Small and very fine, that’s just as she wants to keep her flock Galloways. Judith Reinhard is convinced of the species-appropriate and natural rearing of cattle. She feeds added only in lean times some hay and straw, but otherwise the purebred south scots pluck their food by themselves. They are totally self-sufficient. Day and night, summer and winter, her 32nd animals are in the meadows in front of her house. From her living room window Judith Reinhard looks at a small suckler cow herd. Still quite young animals, a few cuddling calfs, their mother cows and an imposing bull. She has even a second bull. His name is Bulli. She has just borrowed him to another breeder: “Bulli is such an amazing animal, he is very close to my heart. Killing is not an option.” On the pasture next, there lives a cow with her calf alone. The calf has been born blind, but that’s no reason for the former fashion journalist to charge it off, of course not: “On this terrain it’s all manageable, here there the little blind bull can handle his sur- rounding and continue to grow in peace.” The cow gave already birth to five healthy calves, only this one can not see. Just behind the two, separated only by a fairly narrow stream of the “Wümme”, there are two more meadows. One is occupied by a few older cows and their calves; the other one with a few oxen. “The Oxen gave especially good meat, very tender, but they grow more slowly than any other gallo- way,” says Judith Reinhard. It’s a hot day, 34 degrees in the shade. Certainly the shaggy animals would like to cool down in the Wümme, but this is not allowed, for nature conservation reasons.
Water for drinking is always available for the animals. Each pasture is equipped with its own water supply. Once a day, Judith Reinhard expires every meadow. She visited her animals and checked whether everything is in order: “That is also important, so they’re keeping to get used again and again to me. Otherwise they would run wild quickly. “But so they are easy to handle. The only downer for the thick thick skinned cattle, it is sometimes just too hot in Germany. The Galloways are originally from southern Scotland. There the temperature runs up to 20 degrees maximum, that’s it.
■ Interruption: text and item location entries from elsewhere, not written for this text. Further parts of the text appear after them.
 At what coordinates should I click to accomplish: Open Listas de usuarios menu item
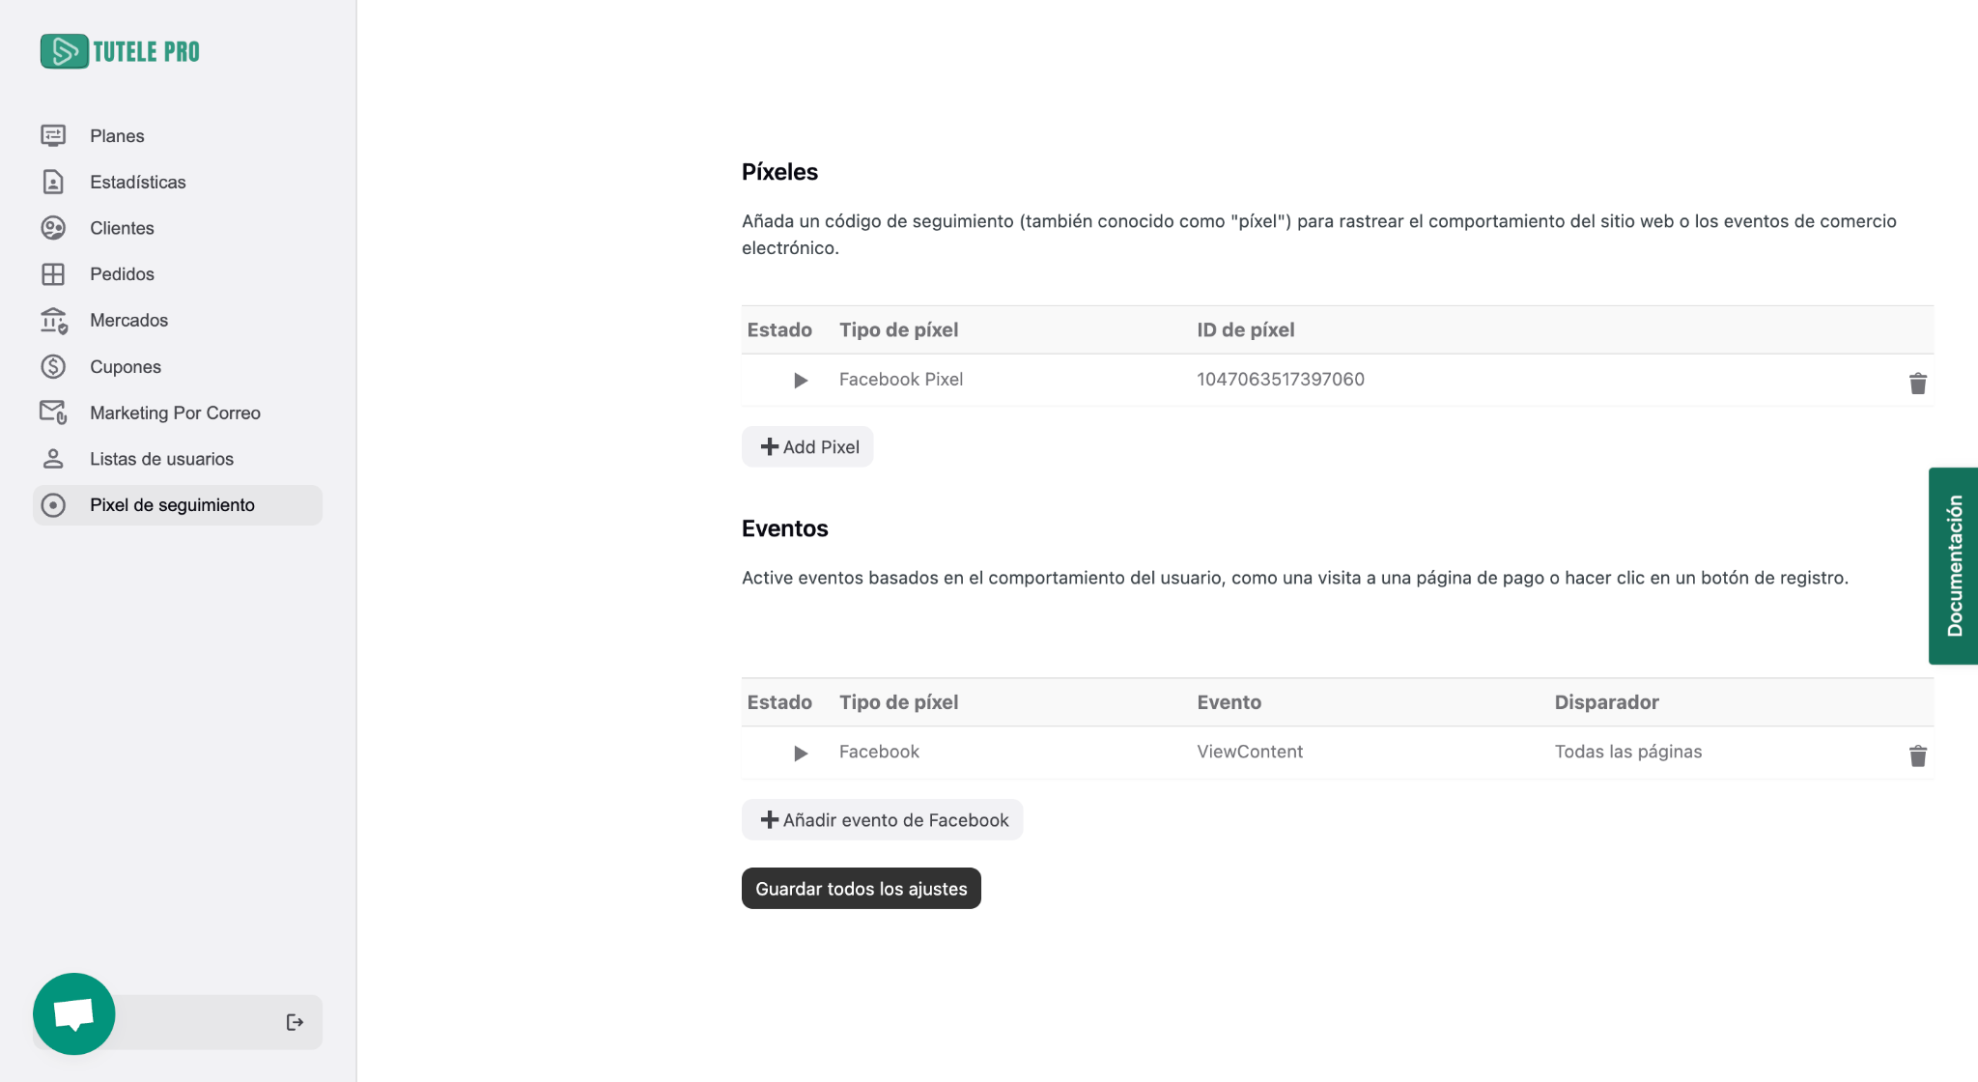[161, 459]
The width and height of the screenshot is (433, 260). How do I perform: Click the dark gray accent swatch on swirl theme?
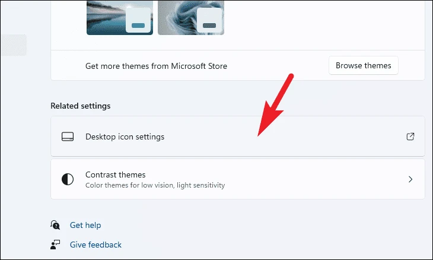point(209,26)
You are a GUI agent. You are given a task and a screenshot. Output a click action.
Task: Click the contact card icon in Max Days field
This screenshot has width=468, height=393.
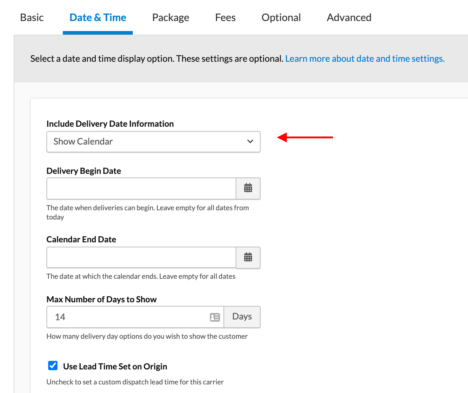click(x=215, y=317)
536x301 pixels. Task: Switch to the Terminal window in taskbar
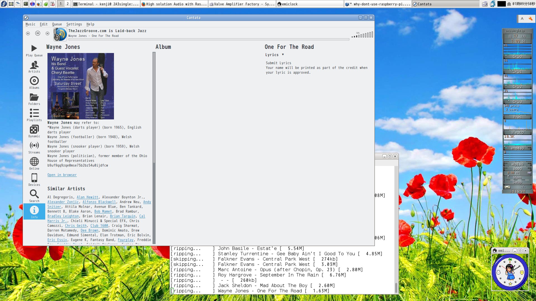(106, 4)
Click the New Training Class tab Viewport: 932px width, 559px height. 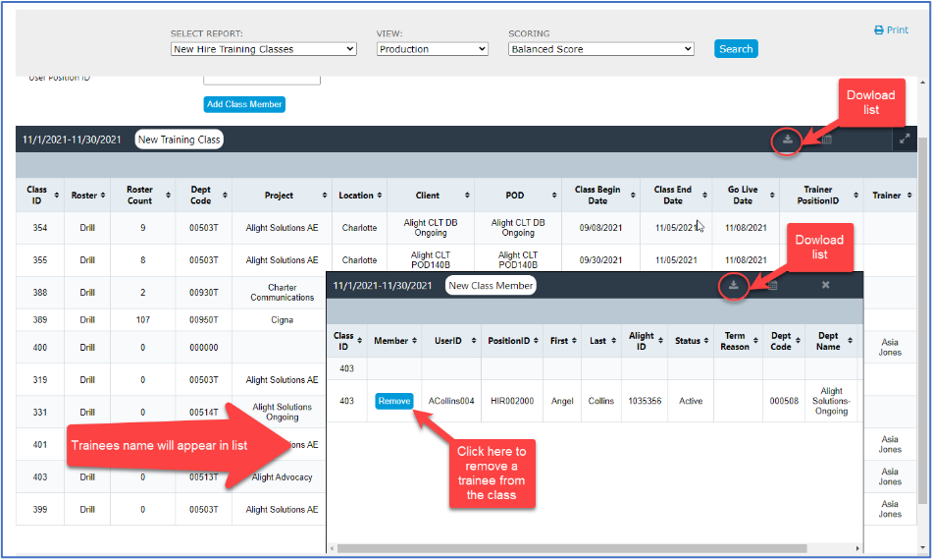(x=179, y=140)
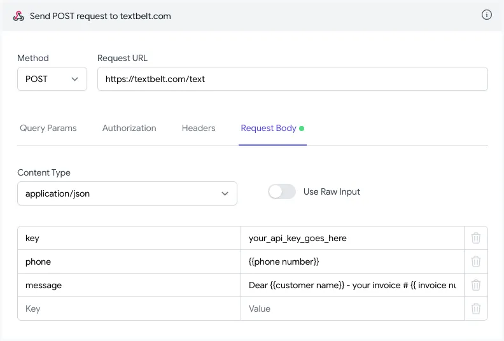Click the {{phone number}} value field
Viewport: 504px width, 341px height.
click(x=352, y=261)
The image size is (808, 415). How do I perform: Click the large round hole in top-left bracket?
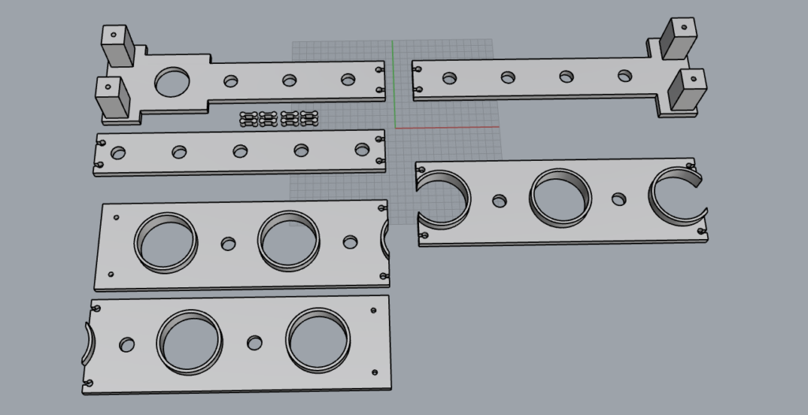tap(172, 81)
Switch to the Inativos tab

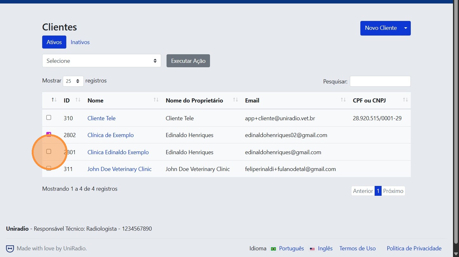80,42
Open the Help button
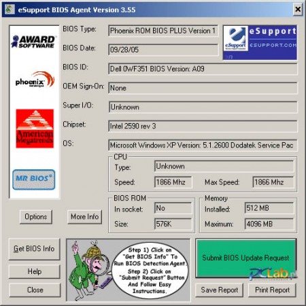306x306 pixels. tap(35, 271)
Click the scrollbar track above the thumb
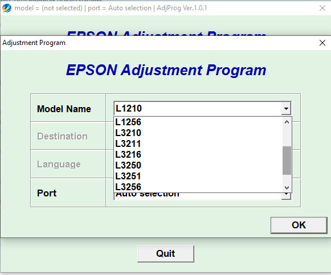The image size is (331, 275). pyautogui.click(x=287, y=136)
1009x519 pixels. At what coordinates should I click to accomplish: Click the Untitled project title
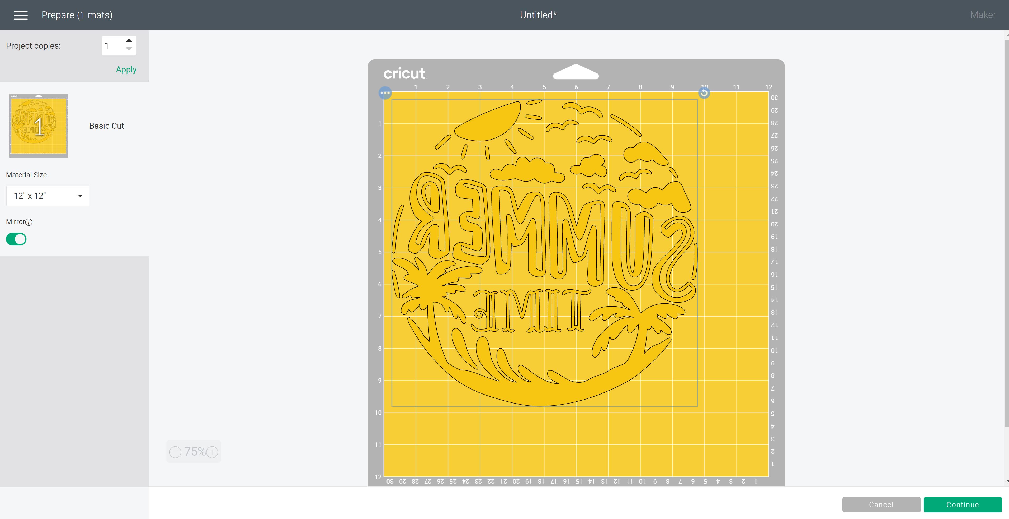[x=538, y=15]
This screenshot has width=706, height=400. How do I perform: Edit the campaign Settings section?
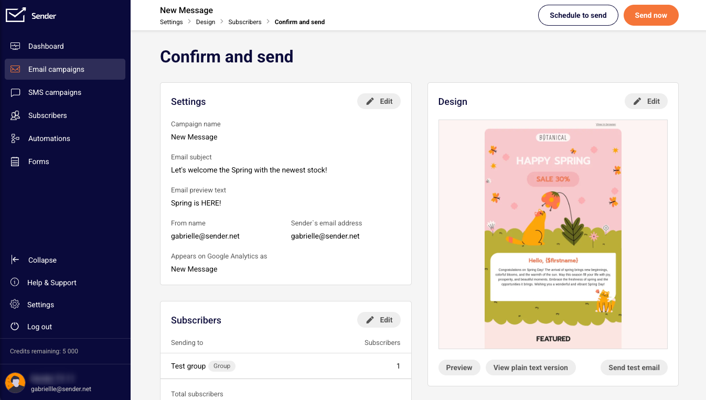point(379,101)
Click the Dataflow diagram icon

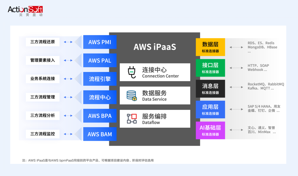132,119
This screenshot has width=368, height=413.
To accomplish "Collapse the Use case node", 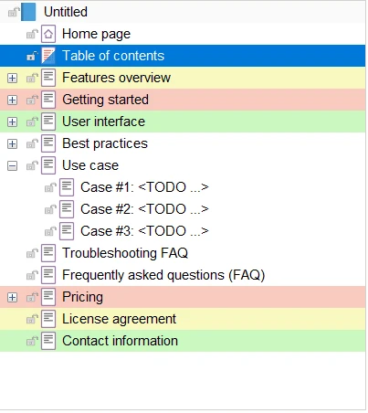I will coord(12,166).
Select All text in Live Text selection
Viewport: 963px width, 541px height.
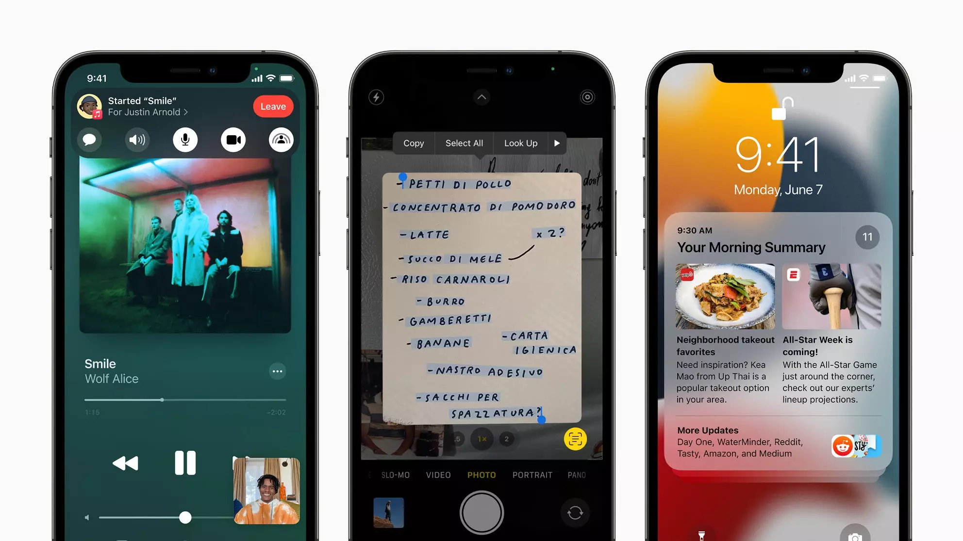[464, 143]
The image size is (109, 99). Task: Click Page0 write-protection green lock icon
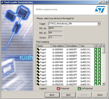pyautogui.click(x=99, y=49)
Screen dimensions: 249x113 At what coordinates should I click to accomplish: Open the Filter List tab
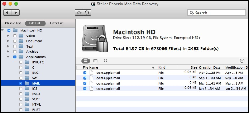(57, 23)
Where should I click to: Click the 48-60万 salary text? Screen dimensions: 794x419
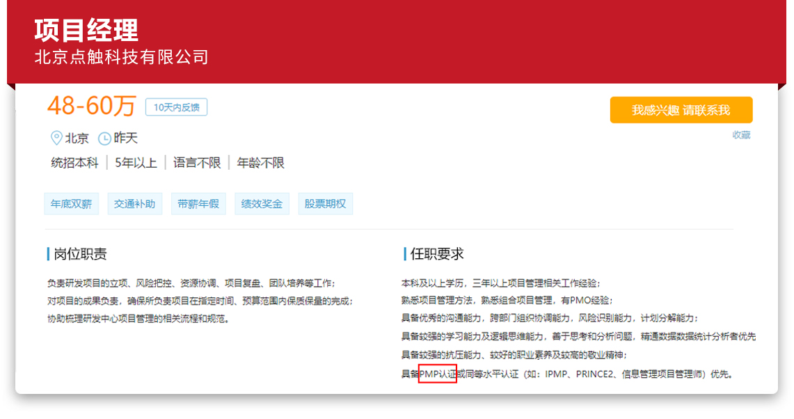click(91, 106)

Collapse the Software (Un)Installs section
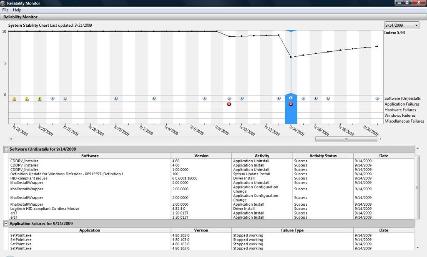6,149
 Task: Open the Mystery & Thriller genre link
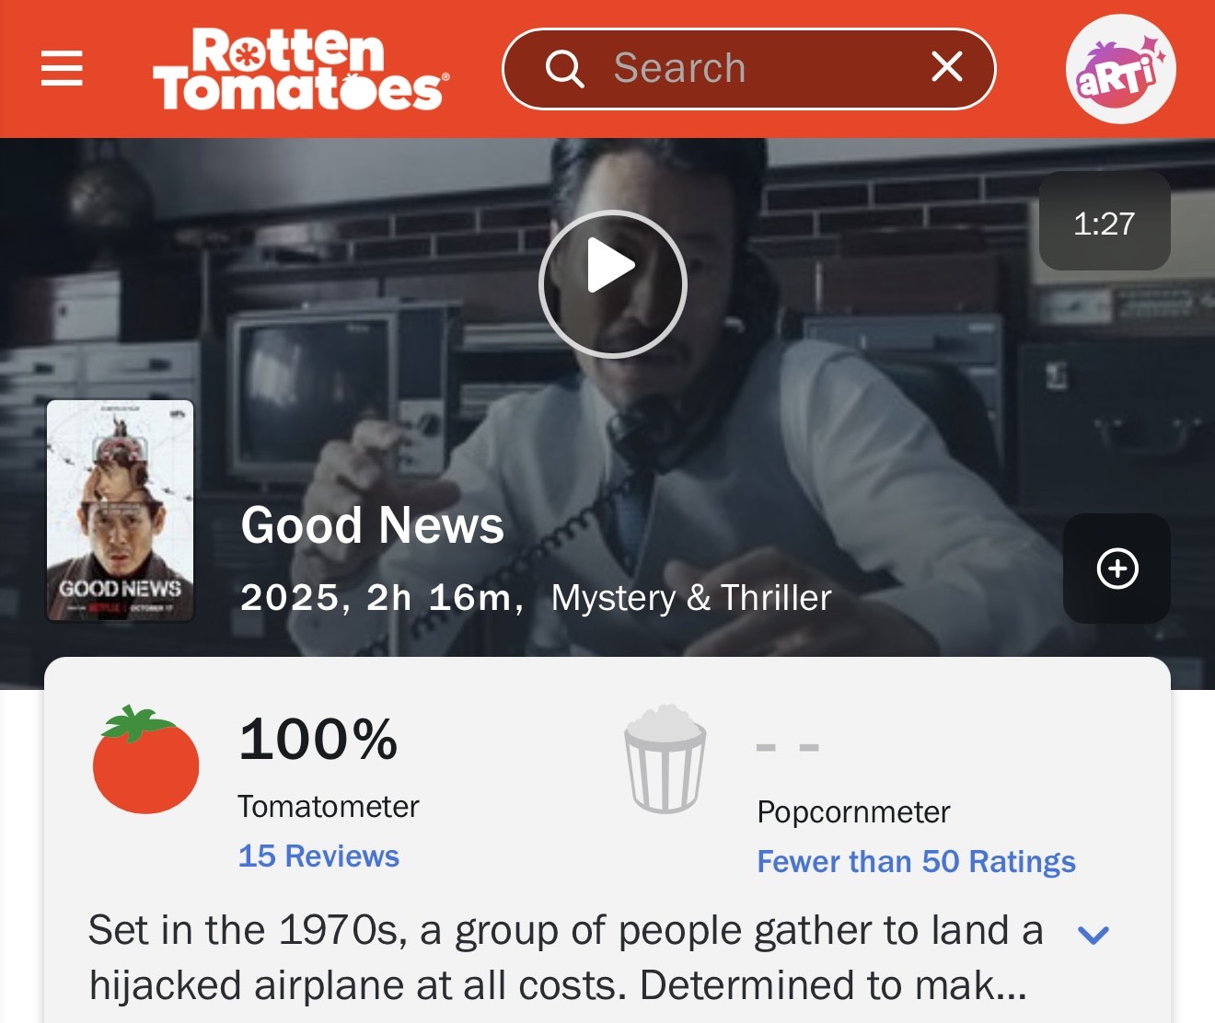(691, 598)
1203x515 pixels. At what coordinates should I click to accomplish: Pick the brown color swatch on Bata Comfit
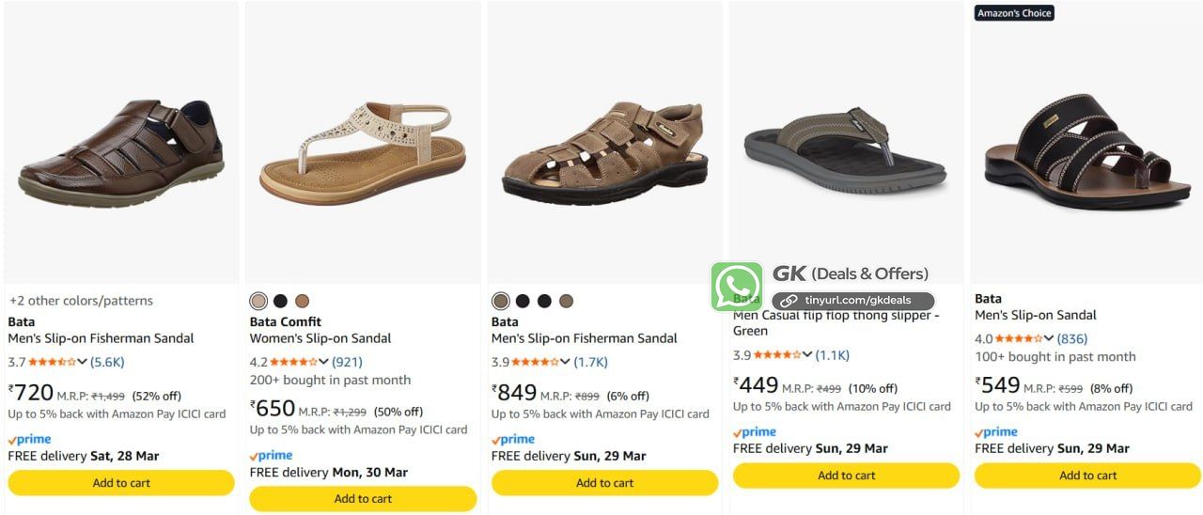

Mid-80s, when the structural change was already well on it’s way, and many small farms were up for sale, many academics take the chance to the country. It had become chic. Doctors and architects, lawyers, journalists and advertisers, who held on to their own bred steak behind the house. The Galloways became fashionable. They were downright awesome for part-time farmers, the so called Moonlight farmers: naturally hornless the cool Scots are also extremely frugal and they put a lot of meat on. The fuzzy animals were imported to Germany suddenly: in all black the favourite blacks, the white with black fuzzy ears, belted in black with a white cummerbund, dun in dingy gray-brown tint, or very rarely in rigget, a special black and white mixture. In Scotland, the animals were predominantly used for the pasture care. Galloways muffle cheerfully what the pasture presents: rushes, couch grass, pastures, just everything. They are brilliant in that and used in Scotland for the task to prepare the fields for the significantly picky sheeps. Sheeps are more valuable than the cattle. So frugal and easy the Galloways became simply the ingenious breeding stock for the entire German newcomer farmers.